:: What is being asked ::
Every line that holds the word "computer" needs to be copied from the data below.
[Start of Attachment]
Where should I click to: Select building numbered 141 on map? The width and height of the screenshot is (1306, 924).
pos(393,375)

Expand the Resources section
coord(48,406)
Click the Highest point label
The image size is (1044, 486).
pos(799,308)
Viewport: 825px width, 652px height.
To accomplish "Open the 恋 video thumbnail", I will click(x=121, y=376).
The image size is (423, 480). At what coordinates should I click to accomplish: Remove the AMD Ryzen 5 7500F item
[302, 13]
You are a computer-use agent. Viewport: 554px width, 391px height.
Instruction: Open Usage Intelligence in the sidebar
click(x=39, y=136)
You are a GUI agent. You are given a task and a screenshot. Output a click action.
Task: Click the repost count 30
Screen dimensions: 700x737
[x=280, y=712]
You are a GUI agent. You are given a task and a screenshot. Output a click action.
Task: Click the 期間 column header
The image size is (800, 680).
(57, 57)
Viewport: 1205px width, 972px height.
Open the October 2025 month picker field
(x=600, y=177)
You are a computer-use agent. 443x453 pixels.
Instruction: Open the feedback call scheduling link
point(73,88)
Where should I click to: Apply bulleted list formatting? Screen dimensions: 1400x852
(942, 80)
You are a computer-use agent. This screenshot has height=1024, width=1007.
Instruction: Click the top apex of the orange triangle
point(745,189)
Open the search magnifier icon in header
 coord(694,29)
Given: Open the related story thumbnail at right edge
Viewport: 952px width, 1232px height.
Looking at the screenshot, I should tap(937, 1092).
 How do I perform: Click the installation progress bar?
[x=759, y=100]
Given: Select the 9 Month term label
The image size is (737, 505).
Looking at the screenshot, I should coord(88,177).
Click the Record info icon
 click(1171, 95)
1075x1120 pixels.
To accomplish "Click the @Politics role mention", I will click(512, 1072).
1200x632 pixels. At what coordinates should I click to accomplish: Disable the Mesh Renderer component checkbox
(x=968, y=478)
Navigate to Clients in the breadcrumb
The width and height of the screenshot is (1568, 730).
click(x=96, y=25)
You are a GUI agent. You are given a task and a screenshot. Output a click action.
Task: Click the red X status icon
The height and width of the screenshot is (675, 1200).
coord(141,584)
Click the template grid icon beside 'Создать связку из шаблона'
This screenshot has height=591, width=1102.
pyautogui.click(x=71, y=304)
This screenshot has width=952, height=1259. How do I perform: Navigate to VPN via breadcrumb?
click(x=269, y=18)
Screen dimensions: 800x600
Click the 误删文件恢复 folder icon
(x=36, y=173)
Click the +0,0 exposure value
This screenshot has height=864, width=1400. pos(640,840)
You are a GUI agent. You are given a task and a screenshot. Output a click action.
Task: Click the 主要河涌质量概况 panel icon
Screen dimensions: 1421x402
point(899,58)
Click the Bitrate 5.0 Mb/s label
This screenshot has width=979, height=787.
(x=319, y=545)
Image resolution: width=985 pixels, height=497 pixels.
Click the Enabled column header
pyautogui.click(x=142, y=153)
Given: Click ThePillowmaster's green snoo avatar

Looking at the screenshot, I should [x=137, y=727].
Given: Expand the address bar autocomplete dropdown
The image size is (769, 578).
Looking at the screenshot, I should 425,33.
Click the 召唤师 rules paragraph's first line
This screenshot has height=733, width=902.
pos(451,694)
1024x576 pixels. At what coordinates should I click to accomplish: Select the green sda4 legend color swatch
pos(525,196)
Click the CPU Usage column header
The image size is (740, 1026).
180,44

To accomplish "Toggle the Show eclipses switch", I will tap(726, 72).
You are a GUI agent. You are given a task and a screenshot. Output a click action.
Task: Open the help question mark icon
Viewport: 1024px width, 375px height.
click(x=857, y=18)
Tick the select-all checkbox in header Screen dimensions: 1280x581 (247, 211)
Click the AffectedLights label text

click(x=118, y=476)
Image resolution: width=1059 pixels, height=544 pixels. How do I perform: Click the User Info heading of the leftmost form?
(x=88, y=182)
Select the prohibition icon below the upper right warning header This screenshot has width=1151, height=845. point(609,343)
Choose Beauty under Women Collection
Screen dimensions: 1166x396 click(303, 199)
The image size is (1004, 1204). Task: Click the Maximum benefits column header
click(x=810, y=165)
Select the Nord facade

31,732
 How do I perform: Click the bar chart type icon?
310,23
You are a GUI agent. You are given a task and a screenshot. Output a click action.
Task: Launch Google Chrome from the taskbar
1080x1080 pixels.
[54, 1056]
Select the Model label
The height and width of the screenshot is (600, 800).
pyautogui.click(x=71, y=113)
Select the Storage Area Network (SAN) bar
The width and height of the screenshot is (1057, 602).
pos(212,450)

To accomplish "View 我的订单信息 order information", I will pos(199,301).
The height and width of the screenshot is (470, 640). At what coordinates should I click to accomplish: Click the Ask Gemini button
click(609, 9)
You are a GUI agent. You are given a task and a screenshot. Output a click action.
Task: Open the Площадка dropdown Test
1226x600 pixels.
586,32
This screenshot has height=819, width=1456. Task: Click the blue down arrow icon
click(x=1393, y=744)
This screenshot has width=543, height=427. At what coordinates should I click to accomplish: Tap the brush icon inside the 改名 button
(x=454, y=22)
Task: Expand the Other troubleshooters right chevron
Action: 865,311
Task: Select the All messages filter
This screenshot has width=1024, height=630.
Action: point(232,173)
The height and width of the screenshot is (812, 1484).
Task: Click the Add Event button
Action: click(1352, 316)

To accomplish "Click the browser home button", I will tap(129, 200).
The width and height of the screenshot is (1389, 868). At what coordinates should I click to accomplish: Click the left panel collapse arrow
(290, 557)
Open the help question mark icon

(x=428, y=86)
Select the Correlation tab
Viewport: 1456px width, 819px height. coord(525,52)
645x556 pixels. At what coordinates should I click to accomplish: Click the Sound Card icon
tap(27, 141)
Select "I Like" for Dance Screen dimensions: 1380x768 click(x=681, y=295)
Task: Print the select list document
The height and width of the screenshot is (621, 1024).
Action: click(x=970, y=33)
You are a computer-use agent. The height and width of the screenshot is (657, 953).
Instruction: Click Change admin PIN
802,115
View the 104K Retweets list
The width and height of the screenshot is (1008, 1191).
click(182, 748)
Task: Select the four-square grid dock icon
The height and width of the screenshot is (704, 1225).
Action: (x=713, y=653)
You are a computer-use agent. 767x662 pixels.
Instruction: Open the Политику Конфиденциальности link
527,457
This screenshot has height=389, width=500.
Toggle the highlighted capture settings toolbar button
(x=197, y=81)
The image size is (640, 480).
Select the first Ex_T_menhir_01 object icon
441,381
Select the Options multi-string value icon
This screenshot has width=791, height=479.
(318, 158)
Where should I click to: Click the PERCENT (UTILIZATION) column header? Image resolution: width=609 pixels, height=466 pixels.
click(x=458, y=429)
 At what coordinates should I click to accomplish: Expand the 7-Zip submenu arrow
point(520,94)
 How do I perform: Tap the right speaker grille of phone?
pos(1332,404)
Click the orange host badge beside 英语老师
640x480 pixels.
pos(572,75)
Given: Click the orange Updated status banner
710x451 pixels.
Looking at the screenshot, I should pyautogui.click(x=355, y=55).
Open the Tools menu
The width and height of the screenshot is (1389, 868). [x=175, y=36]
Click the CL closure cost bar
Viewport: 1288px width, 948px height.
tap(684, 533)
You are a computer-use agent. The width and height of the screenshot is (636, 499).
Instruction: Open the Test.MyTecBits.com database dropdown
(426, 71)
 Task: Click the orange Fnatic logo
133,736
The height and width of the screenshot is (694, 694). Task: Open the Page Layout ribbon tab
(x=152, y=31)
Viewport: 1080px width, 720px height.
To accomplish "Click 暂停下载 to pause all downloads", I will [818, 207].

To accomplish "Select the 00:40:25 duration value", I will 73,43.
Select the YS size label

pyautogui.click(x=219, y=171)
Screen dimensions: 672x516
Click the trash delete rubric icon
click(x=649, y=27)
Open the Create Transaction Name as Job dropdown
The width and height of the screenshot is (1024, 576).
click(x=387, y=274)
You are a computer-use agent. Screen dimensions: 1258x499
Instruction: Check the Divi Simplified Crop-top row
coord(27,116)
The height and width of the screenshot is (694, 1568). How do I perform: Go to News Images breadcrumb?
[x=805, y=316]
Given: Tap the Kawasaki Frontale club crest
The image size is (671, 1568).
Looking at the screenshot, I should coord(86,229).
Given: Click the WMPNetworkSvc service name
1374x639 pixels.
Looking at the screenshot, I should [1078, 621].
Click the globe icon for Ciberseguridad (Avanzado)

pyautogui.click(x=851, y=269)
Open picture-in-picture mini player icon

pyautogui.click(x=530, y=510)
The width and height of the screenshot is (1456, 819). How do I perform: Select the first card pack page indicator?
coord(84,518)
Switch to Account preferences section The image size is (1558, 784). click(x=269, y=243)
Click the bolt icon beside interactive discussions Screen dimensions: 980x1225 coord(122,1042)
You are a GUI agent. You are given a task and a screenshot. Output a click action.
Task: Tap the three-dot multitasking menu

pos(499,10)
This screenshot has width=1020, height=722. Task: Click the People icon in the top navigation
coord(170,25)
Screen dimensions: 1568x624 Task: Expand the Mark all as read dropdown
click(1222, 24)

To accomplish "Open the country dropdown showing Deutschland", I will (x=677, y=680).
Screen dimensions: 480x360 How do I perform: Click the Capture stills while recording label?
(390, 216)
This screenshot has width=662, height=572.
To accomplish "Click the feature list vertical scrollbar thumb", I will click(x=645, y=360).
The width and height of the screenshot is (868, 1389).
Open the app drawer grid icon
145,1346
[End of Attachment]
:: Completed task ::
You are a computer-use agent. Viewport: 554px width, 391px height.
You are a computer-use agent. 443x453 pixels.
You are a computer-use agent. This screenshot has height=1024, width=1007.
You are a computer-use agent. The height and width of the screenshot is (657, 953).
You are a computer-use agent. 767x662 pixels.
You are a computer-use agent. The width and height of the screenshot is (636, 499).
You are a computer-use agent. Screen dimensions: 1258x499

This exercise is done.